■ **Task item**
Below are entries; copy exactly the lines from the one with "Instruction: Open the Workspace dropdown" through the one with "Task: Click the file", both included, and leave out the rest.

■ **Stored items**
##########

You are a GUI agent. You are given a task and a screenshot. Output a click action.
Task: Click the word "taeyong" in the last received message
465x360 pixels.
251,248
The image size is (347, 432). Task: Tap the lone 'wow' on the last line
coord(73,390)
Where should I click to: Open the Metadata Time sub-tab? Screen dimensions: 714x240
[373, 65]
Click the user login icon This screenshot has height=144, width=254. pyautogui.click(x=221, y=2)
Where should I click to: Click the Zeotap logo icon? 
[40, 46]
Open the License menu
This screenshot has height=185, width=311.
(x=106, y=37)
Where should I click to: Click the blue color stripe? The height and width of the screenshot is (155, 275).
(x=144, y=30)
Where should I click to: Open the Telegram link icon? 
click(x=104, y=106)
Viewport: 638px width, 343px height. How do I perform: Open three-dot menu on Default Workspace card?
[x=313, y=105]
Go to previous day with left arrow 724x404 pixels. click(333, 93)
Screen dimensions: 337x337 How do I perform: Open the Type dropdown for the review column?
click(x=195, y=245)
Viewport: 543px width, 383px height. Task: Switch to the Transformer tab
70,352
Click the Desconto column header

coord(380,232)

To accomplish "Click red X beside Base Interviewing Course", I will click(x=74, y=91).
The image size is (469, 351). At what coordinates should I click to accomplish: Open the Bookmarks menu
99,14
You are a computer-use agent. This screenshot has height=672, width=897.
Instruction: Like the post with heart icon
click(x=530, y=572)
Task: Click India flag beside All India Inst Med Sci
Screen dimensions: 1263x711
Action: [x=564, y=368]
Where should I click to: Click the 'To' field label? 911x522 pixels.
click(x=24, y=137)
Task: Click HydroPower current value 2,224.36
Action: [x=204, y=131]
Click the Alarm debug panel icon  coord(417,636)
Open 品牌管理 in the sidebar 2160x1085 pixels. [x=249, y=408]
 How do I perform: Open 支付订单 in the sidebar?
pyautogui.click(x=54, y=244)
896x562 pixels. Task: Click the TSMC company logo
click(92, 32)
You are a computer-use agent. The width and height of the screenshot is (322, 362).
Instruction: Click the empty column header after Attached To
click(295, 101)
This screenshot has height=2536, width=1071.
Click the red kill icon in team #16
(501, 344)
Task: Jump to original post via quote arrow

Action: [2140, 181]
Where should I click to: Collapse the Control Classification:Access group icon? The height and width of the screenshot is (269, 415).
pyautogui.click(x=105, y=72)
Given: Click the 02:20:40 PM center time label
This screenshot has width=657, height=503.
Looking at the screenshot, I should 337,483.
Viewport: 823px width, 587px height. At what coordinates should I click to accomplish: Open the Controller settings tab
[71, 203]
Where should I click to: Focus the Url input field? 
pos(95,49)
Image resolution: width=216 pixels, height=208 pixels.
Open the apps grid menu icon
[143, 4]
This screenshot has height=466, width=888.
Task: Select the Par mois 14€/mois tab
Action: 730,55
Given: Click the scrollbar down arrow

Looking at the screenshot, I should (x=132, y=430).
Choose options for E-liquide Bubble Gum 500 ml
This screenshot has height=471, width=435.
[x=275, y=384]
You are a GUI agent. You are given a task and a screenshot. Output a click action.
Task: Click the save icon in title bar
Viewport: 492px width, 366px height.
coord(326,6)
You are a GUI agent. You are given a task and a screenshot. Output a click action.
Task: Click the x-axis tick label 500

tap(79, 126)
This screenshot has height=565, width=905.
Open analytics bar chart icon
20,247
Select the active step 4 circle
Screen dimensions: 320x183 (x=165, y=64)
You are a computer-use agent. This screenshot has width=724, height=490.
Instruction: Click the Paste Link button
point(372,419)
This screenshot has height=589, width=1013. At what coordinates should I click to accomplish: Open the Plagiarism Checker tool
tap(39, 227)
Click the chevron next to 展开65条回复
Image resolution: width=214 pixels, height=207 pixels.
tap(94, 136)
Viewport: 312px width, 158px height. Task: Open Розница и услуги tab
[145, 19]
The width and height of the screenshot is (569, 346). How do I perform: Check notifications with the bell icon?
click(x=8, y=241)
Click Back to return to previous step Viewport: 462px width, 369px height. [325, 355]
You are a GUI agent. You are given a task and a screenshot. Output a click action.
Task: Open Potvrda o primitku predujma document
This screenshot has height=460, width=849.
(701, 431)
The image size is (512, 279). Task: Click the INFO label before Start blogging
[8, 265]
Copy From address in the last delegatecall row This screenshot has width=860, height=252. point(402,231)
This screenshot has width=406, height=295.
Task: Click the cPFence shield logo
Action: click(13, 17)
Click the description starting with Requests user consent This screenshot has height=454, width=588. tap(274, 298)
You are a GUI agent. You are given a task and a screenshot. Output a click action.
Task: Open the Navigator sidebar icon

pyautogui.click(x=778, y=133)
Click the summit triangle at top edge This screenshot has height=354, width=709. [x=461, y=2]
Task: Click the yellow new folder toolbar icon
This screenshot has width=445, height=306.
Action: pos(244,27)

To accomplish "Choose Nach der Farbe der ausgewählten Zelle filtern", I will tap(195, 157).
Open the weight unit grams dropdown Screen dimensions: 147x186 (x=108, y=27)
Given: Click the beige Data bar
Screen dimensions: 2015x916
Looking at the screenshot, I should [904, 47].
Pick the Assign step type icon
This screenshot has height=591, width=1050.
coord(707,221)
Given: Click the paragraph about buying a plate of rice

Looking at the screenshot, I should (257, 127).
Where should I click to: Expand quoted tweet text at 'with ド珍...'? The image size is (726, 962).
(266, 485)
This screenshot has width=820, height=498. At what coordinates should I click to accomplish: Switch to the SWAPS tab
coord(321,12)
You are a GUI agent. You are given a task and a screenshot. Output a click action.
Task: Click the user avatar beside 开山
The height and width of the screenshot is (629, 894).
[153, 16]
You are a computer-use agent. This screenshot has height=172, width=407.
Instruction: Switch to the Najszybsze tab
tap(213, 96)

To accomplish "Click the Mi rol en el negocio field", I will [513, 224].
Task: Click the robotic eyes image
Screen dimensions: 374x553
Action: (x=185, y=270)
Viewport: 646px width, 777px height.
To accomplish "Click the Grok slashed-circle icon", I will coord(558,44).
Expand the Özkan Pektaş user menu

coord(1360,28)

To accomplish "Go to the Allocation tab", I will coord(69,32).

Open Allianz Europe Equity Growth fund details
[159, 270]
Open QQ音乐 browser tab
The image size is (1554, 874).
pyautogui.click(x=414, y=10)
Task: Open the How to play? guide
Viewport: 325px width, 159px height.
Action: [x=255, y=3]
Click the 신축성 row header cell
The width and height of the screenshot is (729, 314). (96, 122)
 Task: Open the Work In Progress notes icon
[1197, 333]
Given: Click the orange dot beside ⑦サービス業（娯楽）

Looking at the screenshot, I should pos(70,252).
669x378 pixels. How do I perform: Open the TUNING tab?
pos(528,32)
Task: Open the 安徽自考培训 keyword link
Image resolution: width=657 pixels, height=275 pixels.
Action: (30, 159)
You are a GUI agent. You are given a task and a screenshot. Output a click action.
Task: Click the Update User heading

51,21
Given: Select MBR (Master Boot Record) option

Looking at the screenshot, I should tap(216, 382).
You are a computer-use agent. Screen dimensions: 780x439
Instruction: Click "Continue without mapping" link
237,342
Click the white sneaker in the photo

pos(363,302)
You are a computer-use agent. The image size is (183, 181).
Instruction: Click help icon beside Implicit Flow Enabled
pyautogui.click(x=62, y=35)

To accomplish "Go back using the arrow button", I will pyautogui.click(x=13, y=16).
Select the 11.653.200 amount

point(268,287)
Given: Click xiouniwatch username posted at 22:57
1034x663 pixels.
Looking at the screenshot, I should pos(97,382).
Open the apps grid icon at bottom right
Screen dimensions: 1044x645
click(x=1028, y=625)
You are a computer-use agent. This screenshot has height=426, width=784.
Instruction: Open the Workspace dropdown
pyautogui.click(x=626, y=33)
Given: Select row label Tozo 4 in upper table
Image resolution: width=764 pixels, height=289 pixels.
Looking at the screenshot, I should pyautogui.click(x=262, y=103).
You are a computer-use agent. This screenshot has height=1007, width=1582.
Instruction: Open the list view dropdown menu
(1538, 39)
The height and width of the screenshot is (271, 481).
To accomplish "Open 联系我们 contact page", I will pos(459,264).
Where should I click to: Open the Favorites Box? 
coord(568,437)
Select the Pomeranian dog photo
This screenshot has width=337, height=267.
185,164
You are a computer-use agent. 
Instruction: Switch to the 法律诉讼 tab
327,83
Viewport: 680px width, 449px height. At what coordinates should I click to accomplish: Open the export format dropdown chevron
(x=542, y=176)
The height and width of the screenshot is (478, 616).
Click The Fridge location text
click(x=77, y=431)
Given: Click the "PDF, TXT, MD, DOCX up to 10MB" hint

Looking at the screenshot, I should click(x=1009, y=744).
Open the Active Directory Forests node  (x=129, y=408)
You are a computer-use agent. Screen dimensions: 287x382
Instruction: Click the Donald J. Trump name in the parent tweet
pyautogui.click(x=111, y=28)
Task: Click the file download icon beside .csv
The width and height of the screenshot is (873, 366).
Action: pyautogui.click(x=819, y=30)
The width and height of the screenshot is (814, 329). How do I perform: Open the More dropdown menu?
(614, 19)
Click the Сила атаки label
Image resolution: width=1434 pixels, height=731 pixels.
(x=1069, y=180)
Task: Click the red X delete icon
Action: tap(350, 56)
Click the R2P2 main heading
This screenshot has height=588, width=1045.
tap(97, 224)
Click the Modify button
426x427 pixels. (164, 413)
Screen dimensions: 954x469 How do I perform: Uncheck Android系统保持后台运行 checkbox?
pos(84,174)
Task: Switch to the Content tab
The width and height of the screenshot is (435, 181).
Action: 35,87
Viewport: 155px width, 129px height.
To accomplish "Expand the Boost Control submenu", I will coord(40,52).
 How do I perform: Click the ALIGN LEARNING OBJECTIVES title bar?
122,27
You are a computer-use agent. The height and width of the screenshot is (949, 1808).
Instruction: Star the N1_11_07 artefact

##########

■ **Answer to the problem**
Instruction: Open the Workspace dropdown
pyautogui.click(x=626, y=33)
Given: Select row label Tozo 4 in upper table
Image resolution: width=764 pixels, height=289 pixels.
Looking at the screenshot, I should pyautogui.click(x=262, y=103).
You are a computer-use agent. This screenshot has height=1007, width=1582.
Instruction: Open the list view dropdown menu
(1538, 39)
The height and width of the screenshot is (271, 481).
To accomplish "Open 联系我们 contact page", I will pos(459,264).
Where should I click to: Open the Favorites Box? 
coord(568,437)
Select the Pomeranian dog photo
This screenshot has width=337, height=267.
185,164
You are a computer-use agent. 
Instruction: Switch to the 法律诉讼 tab
327,83
Viewport: 680px width, 449px height. At what coordinates should I click to accomplish: Open the export format dropdown chevron
(x=542, y=176)
The height and width of the screenshot is (478, 616).
Click The Fridge location text
click(x=77, y=431)
Given: Click the "PDF, TXT, MD, DOCX up to 10MB" hint

Looking at the screenshot, I should click(x=1009, y=744).
Open the Active Directory Forests node  (x=129, y=408)
You are a computer-use agent. Screen dimensions: 287x382
Instruction: Click the Donald J. Trump name in the parent tweet
pyautogui.click(x=111, y=28)
Task: Click the file download icon beside .csv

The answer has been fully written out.